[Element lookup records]
begin
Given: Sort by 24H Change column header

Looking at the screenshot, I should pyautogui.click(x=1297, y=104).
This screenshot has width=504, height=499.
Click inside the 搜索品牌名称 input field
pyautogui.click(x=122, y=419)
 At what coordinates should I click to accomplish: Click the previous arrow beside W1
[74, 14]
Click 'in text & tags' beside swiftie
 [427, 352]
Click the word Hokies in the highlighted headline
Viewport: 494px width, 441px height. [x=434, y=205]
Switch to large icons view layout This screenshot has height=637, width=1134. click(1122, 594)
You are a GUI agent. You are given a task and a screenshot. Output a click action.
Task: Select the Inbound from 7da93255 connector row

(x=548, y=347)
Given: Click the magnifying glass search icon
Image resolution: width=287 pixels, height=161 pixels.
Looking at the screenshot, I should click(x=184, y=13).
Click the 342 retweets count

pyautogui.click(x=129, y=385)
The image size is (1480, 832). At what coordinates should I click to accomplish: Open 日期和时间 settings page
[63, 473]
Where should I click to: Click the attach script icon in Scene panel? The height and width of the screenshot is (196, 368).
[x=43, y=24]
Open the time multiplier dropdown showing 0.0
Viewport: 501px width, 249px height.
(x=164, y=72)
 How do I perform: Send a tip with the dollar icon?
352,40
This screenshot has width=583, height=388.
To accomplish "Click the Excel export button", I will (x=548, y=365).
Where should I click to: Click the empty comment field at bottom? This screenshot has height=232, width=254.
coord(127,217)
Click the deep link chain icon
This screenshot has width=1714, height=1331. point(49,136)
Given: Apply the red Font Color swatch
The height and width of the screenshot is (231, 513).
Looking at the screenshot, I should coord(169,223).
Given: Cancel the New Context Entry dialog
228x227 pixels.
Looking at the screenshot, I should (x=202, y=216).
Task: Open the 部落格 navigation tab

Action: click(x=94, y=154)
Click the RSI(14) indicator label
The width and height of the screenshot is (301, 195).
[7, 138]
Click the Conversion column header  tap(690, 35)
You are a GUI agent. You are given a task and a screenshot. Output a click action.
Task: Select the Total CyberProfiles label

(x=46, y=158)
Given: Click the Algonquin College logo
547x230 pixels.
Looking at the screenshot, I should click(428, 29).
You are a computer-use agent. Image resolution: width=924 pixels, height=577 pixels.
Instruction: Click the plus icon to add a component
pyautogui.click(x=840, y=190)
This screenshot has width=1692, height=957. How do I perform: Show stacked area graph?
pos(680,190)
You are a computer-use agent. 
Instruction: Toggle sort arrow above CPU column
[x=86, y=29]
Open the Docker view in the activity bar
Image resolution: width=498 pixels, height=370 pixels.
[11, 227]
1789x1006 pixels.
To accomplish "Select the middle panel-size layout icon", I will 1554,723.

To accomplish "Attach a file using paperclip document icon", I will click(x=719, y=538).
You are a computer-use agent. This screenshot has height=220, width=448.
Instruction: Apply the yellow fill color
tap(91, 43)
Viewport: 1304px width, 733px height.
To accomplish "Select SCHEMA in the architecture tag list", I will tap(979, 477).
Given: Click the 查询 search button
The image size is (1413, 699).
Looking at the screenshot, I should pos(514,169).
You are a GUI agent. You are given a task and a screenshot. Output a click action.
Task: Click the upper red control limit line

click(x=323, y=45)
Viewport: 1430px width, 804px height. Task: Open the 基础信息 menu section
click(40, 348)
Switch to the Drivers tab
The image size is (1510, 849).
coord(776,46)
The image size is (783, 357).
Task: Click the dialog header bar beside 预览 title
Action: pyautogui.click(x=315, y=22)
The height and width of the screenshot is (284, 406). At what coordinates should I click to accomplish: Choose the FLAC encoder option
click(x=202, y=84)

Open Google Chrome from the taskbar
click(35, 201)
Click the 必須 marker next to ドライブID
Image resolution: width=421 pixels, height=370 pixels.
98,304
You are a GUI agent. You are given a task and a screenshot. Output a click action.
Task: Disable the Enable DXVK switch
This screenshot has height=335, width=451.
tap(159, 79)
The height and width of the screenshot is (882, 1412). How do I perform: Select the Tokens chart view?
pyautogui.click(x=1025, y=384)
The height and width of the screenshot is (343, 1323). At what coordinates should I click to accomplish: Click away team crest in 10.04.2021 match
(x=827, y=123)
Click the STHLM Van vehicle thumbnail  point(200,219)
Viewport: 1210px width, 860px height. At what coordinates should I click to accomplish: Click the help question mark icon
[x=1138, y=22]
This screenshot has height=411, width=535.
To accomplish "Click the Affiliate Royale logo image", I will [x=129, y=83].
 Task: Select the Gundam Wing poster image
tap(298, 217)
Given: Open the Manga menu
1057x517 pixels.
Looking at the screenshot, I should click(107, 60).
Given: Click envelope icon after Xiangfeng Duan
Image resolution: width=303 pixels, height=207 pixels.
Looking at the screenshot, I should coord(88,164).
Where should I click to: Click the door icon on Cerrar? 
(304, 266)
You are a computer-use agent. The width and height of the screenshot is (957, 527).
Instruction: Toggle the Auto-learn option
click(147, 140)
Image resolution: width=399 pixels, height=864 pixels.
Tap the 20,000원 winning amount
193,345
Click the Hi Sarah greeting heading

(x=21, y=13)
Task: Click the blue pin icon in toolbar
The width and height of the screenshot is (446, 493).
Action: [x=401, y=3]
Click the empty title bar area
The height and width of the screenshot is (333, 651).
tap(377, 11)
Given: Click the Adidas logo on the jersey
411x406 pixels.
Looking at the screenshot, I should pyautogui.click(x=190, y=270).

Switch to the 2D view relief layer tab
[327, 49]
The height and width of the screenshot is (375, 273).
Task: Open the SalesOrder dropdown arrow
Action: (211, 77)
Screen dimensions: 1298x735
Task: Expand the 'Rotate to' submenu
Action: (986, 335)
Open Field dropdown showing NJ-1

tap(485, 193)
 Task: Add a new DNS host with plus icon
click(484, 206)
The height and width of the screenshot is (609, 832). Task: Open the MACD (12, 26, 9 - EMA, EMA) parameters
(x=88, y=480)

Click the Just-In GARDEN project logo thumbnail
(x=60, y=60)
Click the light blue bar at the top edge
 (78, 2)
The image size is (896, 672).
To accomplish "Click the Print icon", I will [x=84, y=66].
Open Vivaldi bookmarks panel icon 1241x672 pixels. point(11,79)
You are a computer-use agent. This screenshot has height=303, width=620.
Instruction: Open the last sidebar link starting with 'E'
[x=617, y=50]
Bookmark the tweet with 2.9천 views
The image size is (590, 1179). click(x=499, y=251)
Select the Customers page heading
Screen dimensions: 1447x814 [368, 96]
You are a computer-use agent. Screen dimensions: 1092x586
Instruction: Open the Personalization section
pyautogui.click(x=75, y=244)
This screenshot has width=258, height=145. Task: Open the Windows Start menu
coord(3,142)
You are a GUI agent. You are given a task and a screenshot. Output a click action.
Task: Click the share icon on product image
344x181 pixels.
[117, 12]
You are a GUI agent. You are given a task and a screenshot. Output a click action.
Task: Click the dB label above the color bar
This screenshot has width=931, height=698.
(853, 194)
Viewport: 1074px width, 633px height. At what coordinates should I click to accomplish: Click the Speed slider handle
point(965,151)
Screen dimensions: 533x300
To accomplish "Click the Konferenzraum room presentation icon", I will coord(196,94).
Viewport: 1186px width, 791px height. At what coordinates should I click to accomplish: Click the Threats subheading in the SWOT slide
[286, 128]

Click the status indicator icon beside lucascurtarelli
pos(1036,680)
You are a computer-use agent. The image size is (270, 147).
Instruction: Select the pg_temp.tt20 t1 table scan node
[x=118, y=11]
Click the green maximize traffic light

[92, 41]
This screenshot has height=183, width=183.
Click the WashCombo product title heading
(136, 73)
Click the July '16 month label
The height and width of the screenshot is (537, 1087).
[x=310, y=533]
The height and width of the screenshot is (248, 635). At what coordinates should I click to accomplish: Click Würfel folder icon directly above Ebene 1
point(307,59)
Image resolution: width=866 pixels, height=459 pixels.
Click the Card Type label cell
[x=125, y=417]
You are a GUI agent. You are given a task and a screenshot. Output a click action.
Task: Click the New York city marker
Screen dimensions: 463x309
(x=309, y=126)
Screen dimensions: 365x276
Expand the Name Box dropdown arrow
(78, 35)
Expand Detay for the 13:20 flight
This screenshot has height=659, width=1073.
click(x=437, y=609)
end
→ Aim:
Can you write out the lines from the line containing "Viewport: 1430px width, 804px" through the line containing "tap(159, 79)", reproducing them exactly, with both of those lines included?

→ Correct output:
Viewport: 1430px width, 804px height. Task: Open the 基础信息 menu section
click(40, 348)
Switch to the Drivers tab
The image size is (1510, 849).
coord(776,46)
The image size is (783, 357).
Task: Click the dialog header bar beside 预览 title
Action: pyautogui.click(x=315, y=22)
The height and width of the screenshot is (284, 406). At what coordinates should I click to accomplish: Choose the FLAC encoder option
click(x=202, y=84)

Open Google Chrome from the taskbar
click(35, 201)
Click the 必須 marker next to ドライブID
Image resolution: width=421 pixels, height=370 pixels.
98,304
You are a GUI agent. You are given a task and a screenshot. Output a click action.
Task: Disable the Enable DXVK switch
This screenshot has height=335, width=451.
tap(159, 79)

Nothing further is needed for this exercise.